* Task brief *
Your task is to output all the records below, word for word.
____________________
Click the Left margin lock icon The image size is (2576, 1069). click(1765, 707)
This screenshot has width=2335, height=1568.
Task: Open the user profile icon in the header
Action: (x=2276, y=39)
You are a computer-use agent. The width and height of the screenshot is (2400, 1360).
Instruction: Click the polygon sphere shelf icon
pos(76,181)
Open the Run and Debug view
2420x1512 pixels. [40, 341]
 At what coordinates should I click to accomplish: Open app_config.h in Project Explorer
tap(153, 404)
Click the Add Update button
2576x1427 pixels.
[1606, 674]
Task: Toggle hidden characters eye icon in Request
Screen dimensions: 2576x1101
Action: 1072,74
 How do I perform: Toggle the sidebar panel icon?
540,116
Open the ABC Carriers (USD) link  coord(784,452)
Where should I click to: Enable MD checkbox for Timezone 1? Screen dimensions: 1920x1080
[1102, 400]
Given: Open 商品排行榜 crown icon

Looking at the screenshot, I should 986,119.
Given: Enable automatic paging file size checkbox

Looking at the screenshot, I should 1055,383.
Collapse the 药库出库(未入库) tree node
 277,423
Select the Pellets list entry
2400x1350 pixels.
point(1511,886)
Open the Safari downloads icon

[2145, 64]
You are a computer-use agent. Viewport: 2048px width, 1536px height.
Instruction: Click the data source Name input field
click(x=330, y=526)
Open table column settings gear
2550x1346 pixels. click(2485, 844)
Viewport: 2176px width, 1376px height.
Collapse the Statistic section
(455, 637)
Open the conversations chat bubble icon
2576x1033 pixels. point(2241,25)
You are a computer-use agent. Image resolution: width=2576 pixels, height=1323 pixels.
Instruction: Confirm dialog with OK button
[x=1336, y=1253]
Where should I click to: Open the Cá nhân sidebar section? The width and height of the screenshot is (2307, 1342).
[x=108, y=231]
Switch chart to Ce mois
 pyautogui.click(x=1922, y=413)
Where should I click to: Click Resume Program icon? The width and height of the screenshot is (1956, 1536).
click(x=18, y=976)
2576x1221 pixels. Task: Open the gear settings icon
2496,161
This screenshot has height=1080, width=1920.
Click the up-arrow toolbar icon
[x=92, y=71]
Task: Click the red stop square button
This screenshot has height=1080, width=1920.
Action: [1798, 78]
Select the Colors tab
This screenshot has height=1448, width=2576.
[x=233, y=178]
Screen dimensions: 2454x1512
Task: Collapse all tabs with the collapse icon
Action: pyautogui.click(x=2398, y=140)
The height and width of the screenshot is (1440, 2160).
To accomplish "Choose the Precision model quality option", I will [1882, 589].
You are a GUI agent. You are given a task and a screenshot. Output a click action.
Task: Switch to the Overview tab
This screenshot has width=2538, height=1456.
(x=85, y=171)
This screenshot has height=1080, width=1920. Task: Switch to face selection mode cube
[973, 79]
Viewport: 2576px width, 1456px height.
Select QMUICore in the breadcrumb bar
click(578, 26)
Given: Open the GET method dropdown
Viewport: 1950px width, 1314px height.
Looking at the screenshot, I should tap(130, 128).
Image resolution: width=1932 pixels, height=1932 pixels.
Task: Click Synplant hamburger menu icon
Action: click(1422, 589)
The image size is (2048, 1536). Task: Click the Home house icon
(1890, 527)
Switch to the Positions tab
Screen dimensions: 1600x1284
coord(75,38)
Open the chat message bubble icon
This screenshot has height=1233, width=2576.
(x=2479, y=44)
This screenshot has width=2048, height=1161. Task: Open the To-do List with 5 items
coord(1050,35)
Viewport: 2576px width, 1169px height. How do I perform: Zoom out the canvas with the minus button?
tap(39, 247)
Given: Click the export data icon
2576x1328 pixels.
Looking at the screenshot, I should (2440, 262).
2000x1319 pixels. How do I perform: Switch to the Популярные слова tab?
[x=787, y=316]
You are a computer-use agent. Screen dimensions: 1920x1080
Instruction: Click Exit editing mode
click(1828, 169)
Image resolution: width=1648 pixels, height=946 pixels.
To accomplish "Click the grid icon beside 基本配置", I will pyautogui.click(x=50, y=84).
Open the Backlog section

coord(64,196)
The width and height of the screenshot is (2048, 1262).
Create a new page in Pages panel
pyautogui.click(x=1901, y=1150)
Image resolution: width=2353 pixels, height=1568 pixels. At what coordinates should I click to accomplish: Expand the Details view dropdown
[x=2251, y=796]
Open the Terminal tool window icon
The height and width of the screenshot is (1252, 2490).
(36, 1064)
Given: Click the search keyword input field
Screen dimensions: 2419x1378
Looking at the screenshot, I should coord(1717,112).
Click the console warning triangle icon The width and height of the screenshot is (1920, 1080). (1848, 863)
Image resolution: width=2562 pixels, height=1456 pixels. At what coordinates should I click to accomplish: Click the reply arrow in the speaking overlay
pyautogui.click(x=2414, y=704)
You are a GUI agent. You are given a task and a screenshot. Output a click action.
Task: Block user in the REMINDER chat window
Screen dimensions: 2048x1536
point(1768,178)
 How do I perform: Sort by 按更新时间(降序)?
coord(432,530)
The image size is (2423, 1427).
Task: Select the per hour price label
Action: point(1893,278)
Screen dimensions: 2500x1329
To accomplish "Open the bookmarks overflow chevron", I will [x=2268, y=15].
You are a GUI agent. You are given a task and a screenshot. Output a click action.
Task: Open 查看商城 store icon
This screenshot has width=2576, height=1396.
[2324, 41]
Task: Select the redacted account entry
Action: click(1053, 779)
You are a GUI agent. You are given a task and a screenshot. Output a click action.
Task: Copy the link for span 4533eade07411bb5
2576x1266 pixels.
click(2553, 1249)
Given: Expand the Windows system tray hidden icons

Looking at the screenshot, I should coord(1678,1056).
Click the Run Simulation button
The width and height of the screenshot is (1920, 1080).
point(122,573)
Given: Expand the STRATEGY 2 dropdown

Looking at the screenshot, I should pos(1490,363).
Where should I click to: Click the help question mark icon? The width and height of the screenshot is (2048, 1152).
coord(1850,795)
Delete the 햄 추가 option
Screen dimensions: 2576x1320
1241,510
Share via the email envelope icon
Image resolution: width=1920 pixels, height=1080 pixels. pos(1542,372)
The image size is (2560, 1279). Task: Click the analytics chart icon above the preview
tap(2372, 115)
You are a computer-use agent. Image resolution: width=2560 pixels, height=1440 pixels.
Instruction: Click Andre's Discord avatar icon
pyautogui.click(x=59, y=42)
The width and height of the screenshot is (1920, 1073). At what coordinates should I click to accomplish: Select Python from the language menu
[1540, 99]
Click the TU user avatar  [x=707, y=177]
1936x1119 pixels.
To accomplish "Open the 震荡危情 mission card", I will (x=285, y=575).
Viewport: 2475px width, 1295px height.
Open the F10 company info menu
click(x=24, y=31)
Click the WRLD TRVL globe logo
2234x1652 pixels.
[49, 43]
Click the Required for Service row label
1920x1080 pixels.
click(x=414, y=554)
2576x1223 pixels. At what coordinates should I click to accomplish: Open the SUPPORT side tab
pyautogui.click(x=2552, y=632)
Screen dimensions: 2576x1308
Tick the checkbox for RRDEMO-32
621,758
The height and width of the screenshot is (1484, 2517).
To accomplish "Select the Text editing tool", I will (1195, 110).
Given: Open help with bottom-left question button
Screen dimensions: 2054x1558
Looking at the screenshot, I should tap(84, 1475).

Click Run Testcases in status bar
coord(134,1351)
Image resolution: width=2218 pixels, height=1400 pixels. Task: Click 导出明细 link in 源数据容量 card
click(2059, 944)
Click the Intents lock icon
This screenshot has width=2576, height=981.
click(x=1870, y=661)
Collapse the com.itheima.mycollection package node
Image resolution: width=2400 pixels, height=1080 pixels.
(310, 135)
____________________
* Written solution *
Click the Left margin lock icon The image size is (2576, 1069). click(1765, 707)
This screenshot has width=2335, height=1568.
Task: Open the user profile icon in the header
Action: (x=2276, y=39)
You are a computer-use agent. The width and height of the screenshot is (2400, 1360).
Instruction: Click the polygon sphere shelf icon
pos(76,181)
Open the Run and Debug view
2420x1512 pixels. [40, 341]
 At what coordinates should I click to accomplish: Open app_config.h in Project Explorer
tap(153, 404)
Click the Add Update button
2576x1427 pixels.
[1606, 674]
Task: Toggle hidden characters eye icon in Request
Screen dimensions: 2576x1101
Action: 1072,74
 How do I perform: Toggle the sidebar panel icon?
540,116
Open the ABC Carriers (USD) link  coord(784,452)
Where should I click to: Enable MD checkbox for Timezone 1? Screen dimensions: 1920x1080
[1102, 400]
Given: Open 商品排行榜 crown icon

Looking at the screenshot, I should 986,119.
Given: Enable automatic paging file size checkbox

Looking at the screenshot, I should 1055,383.
Collapse the 药库出库(未入库) tree node
 277,423
Select the Pellets list entry
2400x1350 pixels.
point(1511,886)
Open the Safari downloads icon

[2145, 64]
You are a computer-use agent. Viewport: 2048px width, 1536px height.
Instruction: Click the data source Name input field
click(x=330, y=526)
Open table column settings gear
2550x1346 pixels. click(2485, 844)
Viewport: 2176px width, 1376px height.
Collapse the Statistic section
(455, 637)
Open the conversations chat bubble icon
2576x1033 pixels. point(2241,25)
You are a computer-use agent. Image resolution: width=2576 pixels, height=1323 pixels.
Instruction: Confirm dialog with OK button
[x=1336, y=1253]
Where should I click to: Open the Cá nhân sidebar section? The width and height of the screenshot is (2307, 1342).
[x=108, y=231]
Switch chart to Ce mois
 pyautogui.click(x=1922, y=413)
Where should I click to: Click Resume Program icon? The width and height of the screenshot is (1956, 1536).
click(x=18, y=976)
2576x1221 pixels. Task: Open the gear settings icon
2496,161
This screenshot has height=1080, width=1920.
Click the up-arrow toolbar icon
[x=92, y=71]
Task: Click the red stop square button
This screenshot has height=1080, width=1920.
Action: [1798, 78]
Select the Colors tab
This screenshot has height=1448, width=2576.
[x=233, y=178]
Screen dimensions: 2454x1512
Task: Collapse all tabs with the collapse icon
Action: pyautogui.click(x=2398, y=140)
The height and width of the screenshot is (1440, 2160).
To accomplish "Choose the Precision model quality option", I will [1882, 589].
You are a GUI agent. You are given a task and a screenshot. Output a click action.
Task: Switch to the Overview tab
This screenshot has width=2538, height=1456.
(x=85, y=171)
This screenshot has height=1080, width=1920. Task: Switch to face selection mode cube
[973, 79]
Viewport: 2576px width, 1456px height.
Select QMUICore in the breadcrumb bar
click(578, 26)
Given: Open the GET method dropdown
Viewport: 1950px width, 1314px height.
Looking at the screenshot, I should tap(130, 128).
Image resolution: width=1932 pixels, height=1932 pixels.
Task: Click Synplant hamburger menu icon
Action: click(1422, 589)
The image size is (2048, 1536). Task: Click the Home house icon
(1890, 527)
Switch to the Positions tab
Screen dimensions: 1600x1284
coord(75,38)
Open the chat message bubble icon
This screenshot has height=1233, width=2576.
(x=2479, y=44)
This screenshot has width=2048, height=1161. Task: Open the To-do List with 5 items
coord(1050,35)
Viewport: 2576px width, 1169px height. How do I perform: Zoom out the canvas with the minus button?
tap(39, 247)
Given: Click the export data icon
2576x1328 pixels.
Looking at the screenshot, I should (2440, 262).
2000x1319 pixels. How do I perform: Switch to the Популярные слова tab?
[x=787, y=316]
You are a computer-use agent. Screen dimensions: 1920x1080
Instruction: Click Exit editing mode
click(1828, 169)
Image resolution: width=1648 pixels, height=946 pixels.
To accomplish "Click the grid icon beside 基本配置", I will pyautogui.click(x=50, y=84).
Open the Backlog section

coord(64,196)
The width and height of the screenshot is (2048, 1262).
Create a new page in Pages panel
pyautogui.click(x=1901, y=1150)
Image resolution: width=2353 pixels, height=1568 pixels. At what coordinates should I click to accomplish: Expand the Details view dropdown
[x=2251, y=796]
Open the Terminal tool window icon
The height and width of the screenshot is (1252, 2490).
(36, 1064)
Given: Click the search keyword input field
Screen dimensions: 2419x1378
Looking at the screenshot, I should coord(1717,112).
Click the console warning triangle icon The width and height of the screenshot is (1920, 1080). (1848, 863)
Image resolution: width=2562 pixels, height=1456 pixels. At what coordinates should I click to accomplish: Click the reply arrow in the speaking overlay
pyautogui.click(x=2414, y=704)
You are a GUI agent. You are given a task and a screenshot. Output a click action.
Task: Block user in the REMINDER chat window
Screen dimensions: 2048x1536
point(1768,178)
 How do I perform: Sort by 按更新时间(降序)?
coord(432,530)
The image size is (2423, 1427).
Task: Select the per hour price label
Action: point(1893,278)
Screen dimensions: 2500x1329
To accomplish "Open the bookmarks overflow chevron", I will [x=2268, y=15].
You are a GUI agent. You are given a task and a screenshot. Output a click action.
Task: Open 查看商城 store icon
This screenshot has width=2576, height=1396.
[2324, 41]
Task: Select the redacted account entry
Action: click(1053, 779)
You are a GUI agent. You are given a task and a screenshot. Output a click action.
Task: Copy the link for span 4533eade07411bb5
2576x1266 pixels.
click(2553, 1249)
Given: Expand the Windows system tray hidden icons

Looking at the screenshot, I should coord(1678,1056).
Click the Run Simulation button
The width and height of the screenshot is (1920, 1080).
point(122,573)
Given: Expand the STRATEGY 2 dropdown

Looking at the screenshot, I should pos(1490,363).
Where should I click to: Click the help question mark icon? The width and height of the screenshot is (2048, 1152).
coord(1850,795)
Delete the 햄 추가 option
Screen dimensions: 2576x1320
1241,510
Share via the email envelope icon
Image resolution: width=1920 pixels, height=1080 pixels. pos(1542,372)
The image size is (2560, 1279). Task: Click the analytics chart icon above the preview
tap(2372, 115)
You are a computer-use agent. Image resolution: width=2560 pixels, height=1440 pixels.
Instruction: Click Andre's Discord avatar icon
pyautogui.click(x=59, y=42)
The width and height of the screenshot is (1920, 1073). At what coordinates should I click to accomplish: Select Python from the language menu
[1540, 99]
Click the TU user avatar  [x=707, y=177]
1936x1119 pixels.
To accomplish "Open the 震荡危情 mission card", I will (x=285, y=575).
Viewport: 2475px width, 1295px height.
Open the F10 company info menu
click(x=24, y=31)
Click the WRLD TRVL globe logo
2234x1652 pixels.
[49, 43]
Click the Required for Service row label
1920x1080 pixels.
click(x=414, y=554)
2576x1223 pixels. At what coordinates should I click to accomplish: Open the SUPPORT side tab
pyautogui.click(x=2552, y=632)
Screen dimensions: 2576x1308
Tick the checkbox for RRDEMO-32
621,758
The height and width of the screenshot is (1484, 2517).
To accomplish "Select the Text editing tool", I will (1195, 110).
Given: Open help with bottom-left question button
Screen dimensions: 2054x1558
Looking at the screenshot, I should tap(84, 1475).

Click Run Testcases in status bar
coord(134,1351)
Image resolution: width=2218 pixels, height=1400 pixels. Task: Click 导出明细 link in 源数据容量 card
click(2059, 944)
Click the Intents lock icon
This screenshot has width=2576, height=981.
click(x=1870, y=661)
Collapse the com.itheima.mycollection package node
Image resolution: width=2400 pixels, height=1080 pixels.
(310, 135)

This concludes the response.